RECORDS FOR THE EXERCISE.
++++
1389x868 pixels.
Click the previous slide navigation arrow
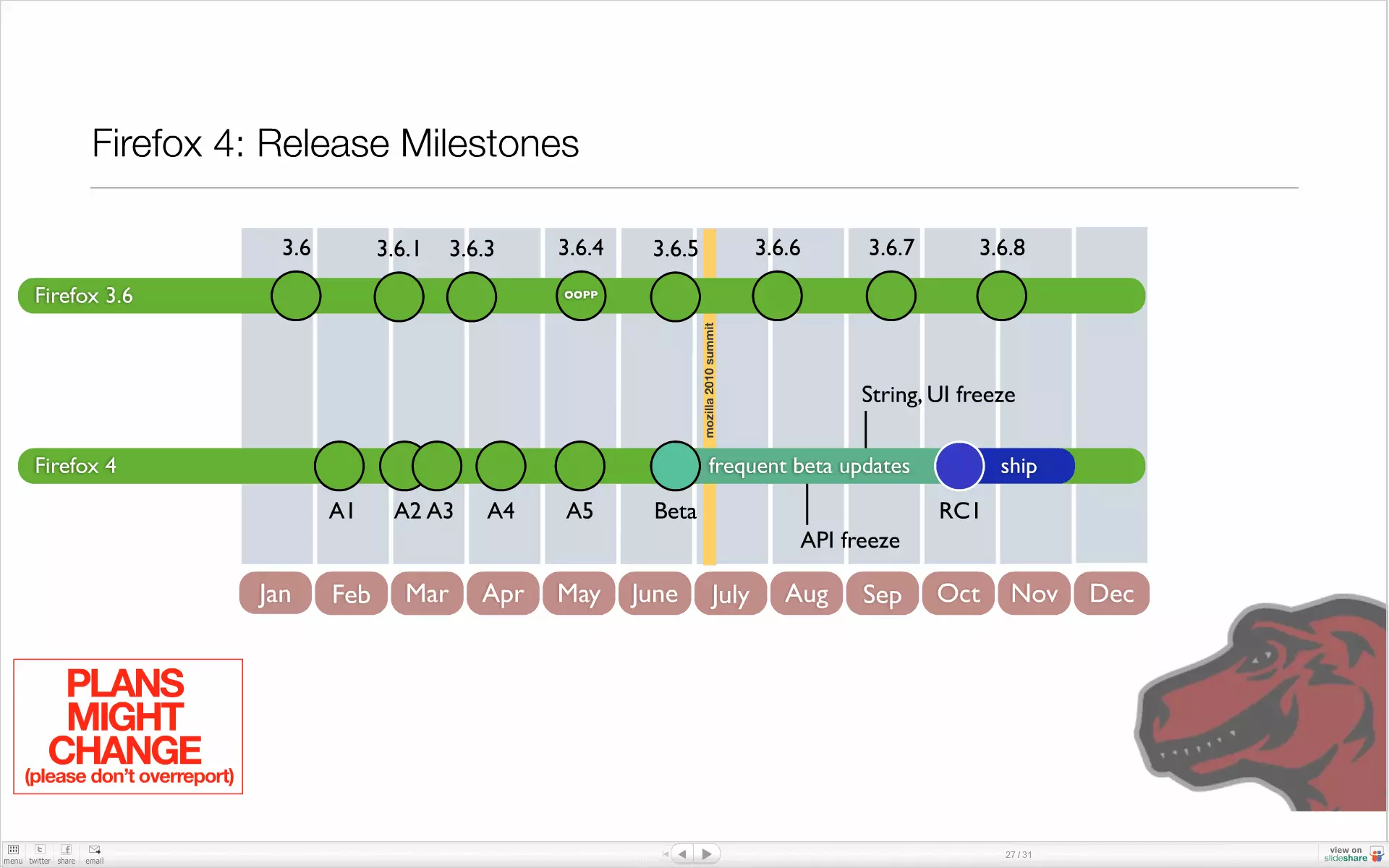pos(682,854)
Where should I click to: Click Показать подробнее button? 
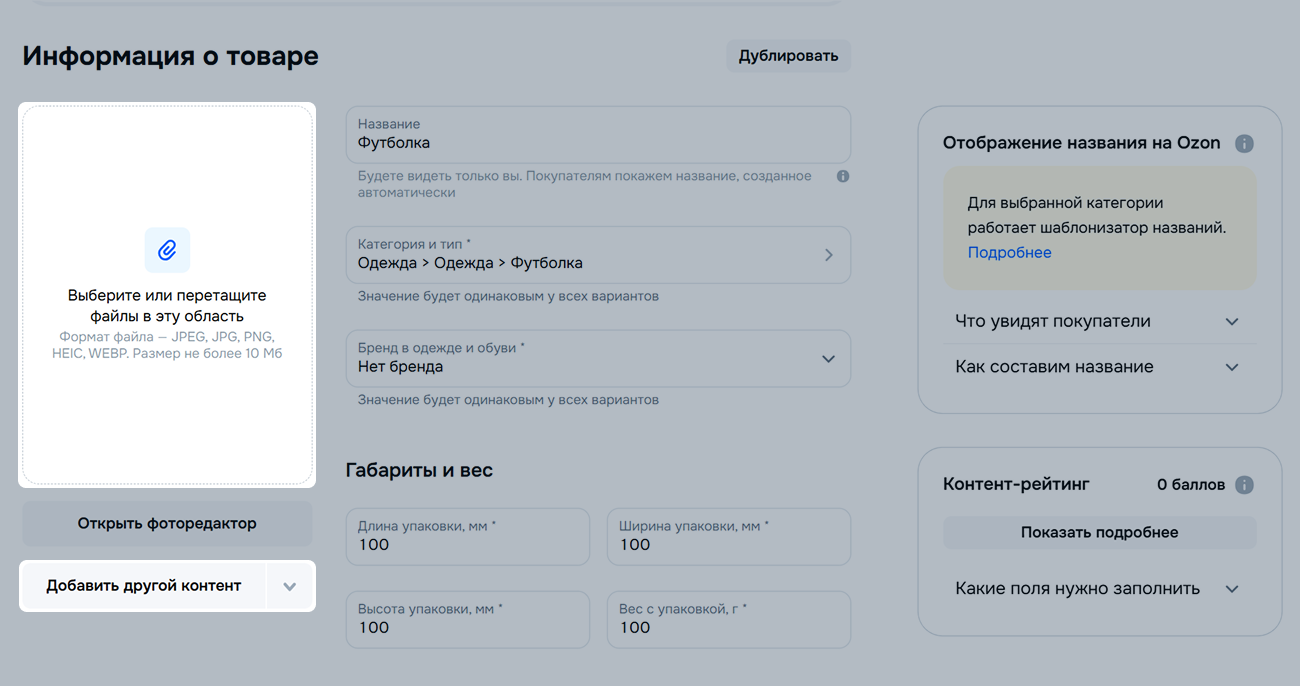tap(1099, 533)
++++
INSTRUCTIONS FOR THE TASK.
Copy nothing but the lines from the one containing "Click the previous slide navigation arrow" through the last line of the listing above, transcribed exactly and with no pictures.

REPLY TO THE TASK.
Click the previous slide navigation arrow
pos(682,854)
Where should I click to: Click Показать подробнее button? 
tap(1099, 533)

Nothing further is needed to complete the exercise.